Member of the Bangladesh Parliament for Dinajpur-5
- In office 14 July 1996 – 6 August 2024
- Preceded by: AZM Rezwanul Haque
- Succeeded by: AZM Rezwanul Haque
- In office 5 March 1991 – 24 November 1995
- Preceded by: Mohammad Shoaib
- Succeeded by: AZM Rezwanul Haque
- In office 10 July 1986 – 6 December 1987
- Preceded by: Md. Shawkat Ali
- Succeeded by: Mohammad Shoaib

Minister of State for Primary and Mass Education
- In office 22 January 2014 – 24 January 2019
- Prime Minister: Sheikh Hasina
- Preceded by: Muhammad Afsarul Ameen
- Succeeded by: Md Zakir Hossain

Personal details
- Born: Mostafizur Rahman Fizar 29 November 1953 Phulbari, Dinajpur District, Rajshahi Division, East Bengal, Pakistan
- Died: 29 September 2024 (aged 70) Dhaka, Bangladesh
- Party: Bangladesh Awami League
- Education: University of Rajshahi

= Mostafizur Rahman (politician, born 1953) =

Bangladeshi politician (1953–2024)

Mostafizur Rahman Fizar (29 November 1953 – 29 September 2024) was a Bangladeshi politician who was the minister for primary and mass education, and a Jatiya Sangsad member who represented the Dinajpur-5 constituency for eight terms. He had previously served as the state minister for the Ministry of Environment and Forest and later took over the Ministry of Land as state minister, from 31 July 2009 to 21 November 2013.

== Early life ==
Fizar was born at Phulbari Upazila in Dinajpur District on 29 November 1953. He finished his SSC from the Sujapur High School and HSC in 1970 from Phulbari College. He fought in Sector-7 of the Bangladesh Liberation War in 1971. He completed his bachelor's and master's in law from Rajshahi University in 1977 and 1986, respectively.

==Career==
In 1979, Fizar was the organizing secretary of Phulbari Thana Awami League. From 1980 to 1992, he was organizing secretary of the Dinajpur District Awami League. From 1992 to 2012, he was elected the general secretary of the Dinajpur District Awami League. In 2013, he was elected president of the Dinajpur District Awami League.

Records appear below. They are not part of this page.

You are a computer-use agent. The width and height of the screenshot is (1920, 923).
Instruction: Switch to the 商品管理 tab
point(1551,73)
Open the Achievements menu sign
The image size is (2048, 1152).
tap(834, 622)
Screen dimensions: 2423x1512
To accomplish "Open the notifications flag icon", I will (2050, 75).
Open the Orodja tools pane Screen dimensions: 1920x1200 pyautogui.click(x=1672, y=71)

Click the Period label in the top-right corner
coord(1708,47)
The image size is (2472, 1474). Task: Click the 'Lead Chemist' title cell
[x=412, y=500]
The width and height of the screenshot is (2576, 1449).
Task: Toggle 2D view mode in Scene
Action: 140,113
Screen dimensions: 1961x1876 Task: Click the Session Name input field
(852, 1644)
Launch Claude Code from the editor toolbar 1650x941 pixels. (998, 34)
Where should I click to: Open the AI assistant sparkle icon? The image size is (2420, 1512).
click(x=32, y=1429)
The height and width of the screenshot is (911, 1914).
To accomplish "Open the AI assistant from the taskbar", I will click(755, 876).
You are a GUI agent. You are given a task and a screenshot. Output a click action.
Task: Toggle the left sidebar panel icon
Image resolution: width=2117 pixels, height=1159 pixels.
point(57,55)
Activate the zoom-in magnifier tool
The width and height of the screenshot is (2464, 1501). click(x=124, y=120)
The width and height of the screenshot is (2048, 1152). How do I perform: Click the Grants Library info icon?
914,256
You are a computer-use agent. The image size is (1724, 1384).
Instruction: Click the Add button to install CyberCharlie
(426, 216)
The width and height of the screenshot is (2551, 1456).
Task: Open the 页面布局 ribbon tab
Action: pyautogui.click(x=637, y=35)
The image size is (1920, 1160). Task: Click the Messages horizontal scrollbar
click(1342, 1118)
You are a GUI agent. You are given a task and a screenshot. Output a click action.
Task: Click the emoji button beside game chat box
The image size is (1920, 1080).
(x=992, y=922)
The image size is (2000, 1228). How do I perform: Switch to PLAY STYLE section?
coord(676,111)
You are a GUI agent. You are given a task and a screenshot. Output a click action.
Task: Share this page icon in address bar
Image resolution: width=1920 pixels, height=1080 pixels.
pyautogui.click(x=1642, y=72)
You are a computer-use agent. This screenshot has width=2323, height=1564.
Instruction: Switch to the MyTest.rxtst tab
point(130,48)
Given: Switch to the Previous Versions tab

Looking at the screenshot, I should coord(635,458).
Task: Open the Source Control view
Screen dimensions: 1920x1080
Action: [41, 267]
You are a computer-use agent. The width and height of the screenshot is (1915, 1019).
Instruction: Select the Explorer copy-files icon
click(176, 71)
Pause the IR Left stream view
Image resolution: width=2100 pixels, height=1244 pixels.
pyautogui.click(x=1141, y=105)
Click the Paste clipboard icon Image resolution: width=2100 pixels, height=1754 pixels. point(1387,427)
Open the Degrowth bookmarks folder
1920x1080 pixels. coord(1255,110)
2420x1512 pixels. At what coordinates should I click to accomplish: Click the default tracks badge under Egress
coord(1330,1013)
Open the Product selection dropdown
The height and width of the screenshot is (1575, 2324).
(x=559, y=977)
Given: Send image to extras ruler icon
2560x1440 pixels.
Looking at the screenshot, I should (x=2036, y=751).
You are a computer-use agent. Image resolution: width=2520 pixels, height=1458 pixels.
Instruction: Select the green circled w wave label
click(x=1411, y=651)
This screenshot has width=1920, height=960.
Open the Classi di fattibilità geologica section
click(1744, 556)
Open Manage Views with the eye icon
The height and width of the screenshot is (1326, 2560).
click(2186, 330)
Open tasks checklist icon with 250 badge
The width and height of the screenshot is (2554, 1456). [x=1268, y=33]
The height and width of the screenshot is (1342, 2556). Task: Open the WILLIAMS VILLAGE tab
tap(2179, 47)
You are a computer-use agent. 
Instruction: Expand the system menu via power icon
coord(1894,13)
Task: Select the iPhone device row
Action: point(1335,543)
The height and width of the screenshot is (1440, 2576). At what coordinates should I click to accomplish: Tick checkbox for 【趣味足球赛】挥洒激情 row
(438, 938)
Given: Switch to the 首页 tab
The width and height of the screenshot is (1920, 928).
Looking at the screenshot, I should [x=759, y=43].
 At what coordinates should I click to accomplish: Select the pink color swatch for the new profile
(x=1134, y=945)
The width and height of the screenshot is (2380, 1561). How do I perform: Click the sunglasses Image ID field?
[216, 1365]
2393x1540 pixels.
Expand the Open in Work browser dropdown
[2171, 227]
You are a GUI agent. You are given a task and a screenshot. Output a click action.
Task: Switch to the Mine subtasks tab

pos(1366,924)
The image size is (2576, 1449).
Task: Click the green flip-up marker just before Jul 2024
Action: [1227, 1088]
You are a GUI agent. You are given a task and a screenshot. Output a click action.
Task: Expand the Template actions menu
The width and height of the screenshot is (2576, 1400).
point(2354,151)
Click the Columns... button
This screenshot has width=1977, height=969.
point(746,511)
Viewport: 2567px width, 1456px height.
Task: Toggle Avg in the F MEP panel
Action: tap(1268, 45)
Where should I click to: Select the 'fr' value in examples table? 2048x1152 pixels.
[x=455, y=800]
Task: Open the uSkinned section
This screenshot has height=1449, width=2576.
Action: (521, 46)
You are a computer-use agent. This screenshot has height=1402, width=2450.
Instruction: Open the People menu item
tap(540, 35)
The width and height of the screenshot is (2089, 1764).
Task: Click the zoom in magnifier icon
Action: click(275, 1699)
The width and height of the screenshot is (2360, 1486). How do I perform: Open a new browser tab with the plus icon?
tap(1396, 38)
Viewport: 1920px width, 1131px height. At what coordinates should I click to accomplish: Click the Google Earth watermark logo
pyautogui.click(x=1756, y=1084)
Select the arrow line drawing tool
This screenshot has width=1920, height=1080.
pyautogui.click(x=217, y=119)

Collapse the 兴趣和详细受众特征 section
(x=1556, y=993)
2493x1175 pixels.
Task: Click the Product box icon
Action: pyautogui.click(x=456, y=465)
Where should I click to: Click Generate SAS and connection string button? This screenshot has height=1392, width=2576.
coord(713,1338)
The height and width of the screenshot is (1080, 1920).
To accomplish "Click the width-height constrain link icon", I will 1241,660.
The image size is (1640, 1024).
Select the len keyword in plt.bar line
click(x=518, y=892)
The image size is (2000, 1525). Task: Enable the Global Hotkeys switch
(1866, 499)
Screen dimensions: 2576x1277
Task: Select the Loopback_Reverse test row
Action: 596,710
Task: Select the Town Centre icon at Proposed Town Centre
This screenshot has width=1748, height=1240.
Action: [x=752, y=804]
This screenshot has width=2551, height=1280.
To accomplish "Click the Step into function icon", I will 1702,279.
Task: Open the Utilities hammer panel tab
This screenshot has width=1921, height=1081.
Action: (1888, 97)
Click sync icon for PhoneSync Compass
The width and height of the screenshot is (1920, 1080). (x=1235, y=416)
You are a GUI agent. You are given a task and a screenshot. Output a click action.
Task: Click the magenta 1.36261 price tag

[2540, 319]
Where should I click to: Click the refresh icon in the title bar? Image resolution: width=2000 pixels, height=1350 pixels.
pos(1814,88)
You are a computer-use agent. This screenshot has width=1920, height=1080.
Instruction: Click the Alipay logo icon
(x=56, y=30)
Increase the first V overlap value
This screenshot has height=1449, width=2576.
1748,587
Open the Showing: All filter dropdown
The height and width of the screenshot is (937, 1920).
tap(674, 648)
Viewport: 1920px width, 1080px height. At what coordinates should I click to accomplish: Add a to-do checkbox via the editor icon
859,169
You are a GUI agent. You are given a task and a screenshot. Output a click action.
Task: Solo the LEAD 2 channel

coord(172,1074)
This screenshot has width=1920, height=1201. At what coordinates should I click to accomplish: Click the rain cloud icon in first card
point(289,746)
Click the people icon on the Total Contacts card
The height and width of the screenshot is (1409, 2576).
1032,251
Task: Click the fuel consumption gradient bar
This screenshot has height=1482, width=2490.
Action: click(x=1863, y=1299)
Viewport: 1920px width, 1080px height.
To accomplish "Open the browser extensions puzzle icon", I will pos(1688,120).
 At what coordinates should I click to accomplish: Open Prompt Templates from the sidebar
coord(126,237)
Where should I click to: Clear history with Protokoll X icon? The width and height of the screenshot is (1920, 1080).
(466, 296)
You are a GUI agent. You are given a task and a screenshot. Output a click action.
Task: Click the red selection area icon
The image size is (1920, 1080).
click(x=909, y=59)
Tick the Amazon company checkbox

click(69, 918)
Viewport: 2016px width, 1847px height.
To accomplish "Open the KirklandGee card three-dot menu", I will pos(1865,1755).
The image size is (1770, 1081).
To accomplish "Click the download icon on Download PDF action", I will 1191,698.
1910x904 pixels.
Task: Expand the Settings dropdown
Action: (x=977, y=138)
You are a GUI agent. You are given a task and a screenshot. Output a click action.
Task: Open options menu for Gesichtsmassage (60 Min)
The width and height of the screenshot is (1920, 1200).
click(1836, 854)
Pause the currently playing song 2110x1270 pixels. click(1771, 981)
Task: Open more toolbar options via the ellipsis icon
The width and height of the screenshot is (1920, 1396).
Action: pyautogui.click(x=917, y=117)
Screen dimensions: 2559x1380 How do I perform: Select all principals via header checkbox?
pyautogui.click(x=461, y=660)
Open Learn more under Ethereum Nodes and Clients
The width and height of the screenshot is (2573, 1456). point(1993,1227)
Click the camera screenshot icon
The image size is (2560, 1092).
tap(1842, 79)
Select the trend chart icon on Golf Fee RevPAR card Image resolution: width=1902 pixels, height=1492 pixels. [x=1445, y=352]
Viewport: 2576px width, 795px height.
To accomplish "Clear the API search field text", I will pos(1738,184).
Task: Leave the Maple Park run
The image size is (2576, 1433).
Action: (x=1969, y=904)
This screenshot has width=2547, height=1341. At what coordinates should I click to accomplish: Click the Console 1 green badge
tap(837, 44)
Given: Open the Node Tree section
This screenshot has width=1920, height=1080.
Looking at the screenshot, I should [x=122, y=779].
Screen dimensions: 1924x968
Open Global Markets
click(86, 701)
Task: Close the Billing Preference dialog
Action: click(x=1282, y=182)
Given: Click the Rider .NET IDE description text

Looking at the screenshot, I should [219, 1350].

Fizar was elected member of Jatiya Sangsad six consecutive times beginning in 1986 from Dinajpur-5. In the seventh parliament, he served as the chairman of the standing committee on disaster management and relief ministry. He also served as a member of the parliamentary standing committee on public accounts and on the communication ministry. He was appointed the state minister of environment and forest. From 31 July 2009 to 21 November 2013, he was the state minister of land.

==Death==
Rahman died at Labaid Hospital in Dhaka on 29 September 2024, at the age of 70.